■ EXTRACTED DATA:
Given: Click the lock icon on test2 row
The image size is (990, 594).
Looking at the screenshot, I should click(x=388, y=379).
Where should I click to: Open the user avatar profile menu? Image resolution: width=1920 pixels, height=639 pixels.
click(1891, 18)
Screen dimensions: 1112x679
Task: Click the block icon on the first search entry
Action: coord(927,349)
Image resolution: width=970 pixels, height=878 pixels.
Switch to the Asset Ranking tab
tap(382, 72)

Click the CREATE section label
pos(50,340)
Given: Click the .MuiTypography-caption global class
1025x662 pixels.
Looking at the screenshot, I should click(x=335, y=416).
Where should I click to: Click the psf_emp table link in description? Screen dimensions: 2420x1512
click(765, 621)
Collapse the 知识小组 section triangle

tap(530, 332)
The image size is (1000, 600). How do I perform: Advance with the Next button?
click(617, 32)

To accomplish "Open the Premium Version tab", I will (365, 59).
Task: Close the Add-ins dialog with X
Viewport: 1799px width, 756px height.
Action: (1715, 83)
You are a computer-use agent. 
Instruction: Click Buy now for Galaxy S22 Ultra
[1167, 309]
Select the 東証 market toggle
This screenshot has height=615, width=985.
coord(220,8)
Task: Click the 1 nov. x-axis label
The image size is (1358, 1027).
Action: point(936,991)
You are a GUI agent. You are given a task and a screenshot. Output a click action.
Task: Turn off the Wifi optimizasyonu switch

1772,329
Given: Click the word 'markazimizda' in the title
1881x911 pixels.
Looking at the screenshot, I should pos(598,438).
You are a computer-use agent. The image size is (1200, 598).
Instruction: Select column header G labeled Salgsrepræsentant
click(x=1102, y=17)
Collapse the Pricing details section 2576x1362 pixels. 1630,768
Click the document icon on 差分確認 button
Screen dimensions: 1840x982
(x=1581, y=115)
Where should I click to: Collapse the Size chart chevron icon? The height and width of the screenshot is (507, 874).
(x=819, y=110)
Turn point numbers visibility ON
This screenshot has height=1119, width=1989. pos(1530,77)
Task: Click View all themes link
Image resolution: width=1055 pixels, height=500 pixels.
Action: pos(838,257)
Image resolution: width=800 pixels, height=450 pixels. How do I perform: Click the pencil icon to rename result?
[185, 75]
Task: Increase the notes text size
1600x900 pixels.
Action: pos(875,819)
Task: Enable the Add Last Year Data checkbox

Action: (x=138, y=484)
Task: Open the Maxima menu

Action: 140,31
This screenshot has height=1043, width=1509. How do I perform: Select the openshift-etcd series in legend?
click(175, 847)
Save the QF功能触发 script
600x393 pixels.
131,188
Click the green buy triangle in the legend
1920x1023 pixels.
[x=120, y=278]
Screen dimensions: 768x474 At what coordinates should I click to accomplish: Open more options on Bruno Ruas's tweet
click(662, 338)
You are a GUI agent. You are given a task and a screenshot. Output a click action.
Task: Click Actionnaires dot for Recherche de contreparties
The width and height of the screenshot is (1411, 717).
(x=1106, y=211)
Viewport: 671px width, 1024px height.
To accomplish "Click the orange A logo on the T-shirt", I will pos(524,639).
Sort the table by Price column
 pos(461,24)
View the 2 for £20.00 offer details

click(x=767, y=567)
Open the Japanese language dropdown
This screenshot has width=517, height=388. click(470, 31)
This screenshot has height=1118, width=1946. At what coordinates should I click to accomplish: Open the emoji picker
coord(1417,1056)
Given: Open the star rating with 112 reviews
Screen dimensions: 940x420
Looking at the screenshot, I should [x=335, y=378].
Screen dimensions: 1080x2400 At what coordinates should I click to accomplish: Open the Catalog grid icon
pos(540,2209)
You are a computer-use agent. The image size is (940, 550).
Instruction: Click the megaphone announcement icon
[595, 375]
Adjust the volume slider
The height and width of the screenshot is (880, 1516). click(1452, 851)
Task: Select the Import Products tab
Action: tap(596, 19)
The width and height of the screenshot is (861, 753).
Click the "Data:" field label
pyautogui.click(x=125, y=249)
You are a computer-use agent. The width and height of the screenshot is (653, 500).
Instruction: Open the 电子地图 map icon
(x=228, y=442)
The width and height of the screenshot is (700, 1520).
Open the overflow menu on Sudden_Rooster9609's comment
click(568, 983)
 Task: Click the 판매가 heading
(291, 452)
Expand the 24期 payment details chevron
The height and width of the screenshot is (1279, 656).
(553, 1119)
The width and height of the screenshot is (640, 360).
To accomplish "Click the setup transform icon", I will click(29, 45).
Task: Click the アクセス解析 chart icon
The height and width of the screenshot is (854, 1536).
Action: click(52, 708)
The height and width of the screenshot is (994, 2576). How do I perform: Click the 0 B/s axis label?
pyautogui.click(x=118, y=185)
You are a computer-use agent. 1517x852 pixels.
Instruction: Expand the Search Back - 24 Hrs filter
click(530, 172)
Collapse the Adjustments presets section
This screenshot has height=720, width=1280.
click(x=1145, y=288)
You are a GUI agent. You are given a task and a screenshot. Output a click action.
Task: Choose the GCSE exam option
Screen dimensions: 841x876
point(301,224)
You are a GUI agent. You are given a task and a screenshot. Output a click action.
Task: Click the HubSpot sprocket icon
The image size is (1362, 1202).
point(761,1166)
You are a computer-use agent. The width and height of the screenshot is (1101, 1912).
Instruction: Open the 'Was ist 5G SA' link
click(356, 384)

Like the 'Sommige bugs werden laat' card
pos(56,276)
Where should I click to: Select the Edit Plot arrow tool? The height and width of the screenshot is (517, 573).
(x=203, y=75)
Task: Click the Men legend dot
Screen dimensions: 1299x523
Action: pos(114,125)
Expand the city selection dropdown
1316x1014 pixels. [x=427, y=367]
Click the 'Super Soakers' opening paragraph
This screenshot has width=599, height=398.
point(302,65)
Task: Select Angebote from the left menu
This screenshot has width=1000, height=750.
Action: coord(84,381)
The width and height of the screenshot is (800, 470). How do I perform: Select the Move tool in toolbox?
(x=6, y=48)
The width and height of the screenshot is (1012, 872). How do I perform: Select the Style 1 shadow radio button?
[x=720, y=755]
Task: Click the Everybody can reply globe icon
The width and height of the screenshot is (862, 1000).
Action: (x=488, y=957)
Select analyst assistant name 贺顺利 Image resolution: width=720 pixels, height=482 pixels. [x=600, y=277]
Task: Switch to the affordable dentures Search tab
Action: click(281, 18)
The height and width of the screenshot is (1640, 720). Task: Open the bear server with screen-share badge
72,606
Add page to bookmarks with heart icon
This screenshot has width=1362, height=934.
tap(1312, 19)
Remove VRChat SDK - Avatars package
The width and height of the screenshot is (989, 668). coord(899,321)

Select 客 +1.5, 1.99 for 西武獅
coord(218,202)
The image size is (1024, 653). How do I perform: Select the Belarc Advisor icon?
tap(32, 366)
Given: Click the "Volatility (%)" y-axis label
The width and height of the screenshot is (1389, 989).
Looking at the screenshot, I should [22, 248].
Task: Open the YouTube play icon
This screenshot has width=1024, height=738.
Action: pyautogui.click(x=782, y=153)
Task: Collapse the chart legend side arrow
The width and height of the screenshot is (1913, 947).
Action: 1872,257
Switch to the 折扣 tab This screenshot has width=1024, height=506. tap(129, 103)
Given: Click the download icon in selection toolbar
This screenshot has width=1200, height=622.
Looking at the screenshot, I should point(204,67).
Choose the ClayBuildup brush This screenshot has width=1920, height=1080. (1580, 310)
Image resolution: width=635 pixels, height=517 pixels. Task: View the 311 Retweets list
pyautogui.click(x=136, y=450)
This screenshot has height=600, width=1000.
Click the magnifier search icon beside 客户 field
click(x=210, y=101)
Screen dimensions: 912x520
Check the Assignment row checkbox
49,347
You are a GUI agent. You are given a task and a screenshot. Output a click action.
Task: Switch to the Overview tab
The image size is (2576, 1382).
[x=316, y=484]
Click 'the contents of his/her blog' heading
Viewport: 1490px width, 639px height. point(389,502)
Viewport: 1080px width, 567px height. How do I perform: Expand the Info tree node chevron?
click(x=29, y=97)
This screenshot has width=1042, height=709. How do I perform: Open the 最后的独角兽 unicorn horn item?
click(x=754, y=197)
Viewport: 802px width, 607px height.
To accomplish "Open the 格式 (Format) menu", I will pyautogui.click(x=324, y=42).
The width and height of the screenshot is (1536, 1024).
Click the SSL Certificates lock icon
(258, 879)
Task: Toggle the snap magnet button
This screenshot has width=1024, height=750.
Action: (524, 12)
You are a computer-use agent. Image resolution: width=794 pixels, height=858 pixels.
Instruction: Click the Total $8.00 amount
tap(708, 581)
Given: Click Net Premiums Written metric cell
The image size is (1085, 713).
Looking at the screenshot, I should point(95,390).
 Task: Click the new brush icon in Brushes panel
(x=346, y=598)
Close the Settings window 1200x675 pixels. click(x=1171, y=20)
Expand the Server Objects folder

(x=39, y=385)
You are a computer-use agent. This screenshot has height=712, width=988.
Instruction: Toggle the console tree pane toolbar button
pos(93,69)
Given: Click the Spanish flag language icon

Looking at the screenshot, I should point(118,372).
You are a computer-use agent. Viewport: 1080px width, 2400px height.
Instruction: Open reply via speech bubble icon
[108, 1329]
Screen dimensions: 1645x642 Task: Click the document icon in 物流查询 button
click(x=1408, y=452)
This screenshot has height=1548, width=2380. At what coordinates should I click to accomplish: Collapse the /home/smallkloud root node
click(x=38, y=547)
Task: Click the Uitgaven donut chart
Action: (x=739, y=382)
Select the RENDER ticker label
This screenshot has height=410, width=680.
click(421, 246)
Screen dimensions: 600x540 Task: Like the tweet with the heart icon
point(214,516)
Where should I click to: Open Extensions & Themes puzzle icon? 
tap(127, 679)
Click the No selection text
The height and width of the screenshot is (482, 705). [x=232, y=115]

■ TASK DIRECTIONS:
Please repeat the line that contains "Where should I click to: Open Extensions" and every line after it through the end of the material above, exactly and with nothing added.

■ EXPECTED ANSWER:
Where should I click to: Open Extensions & Themes puzzle icon? 
tap(127, 679)
Click the No selection text
The height and width of the screenshot is (482, 705). [x=232, y=115]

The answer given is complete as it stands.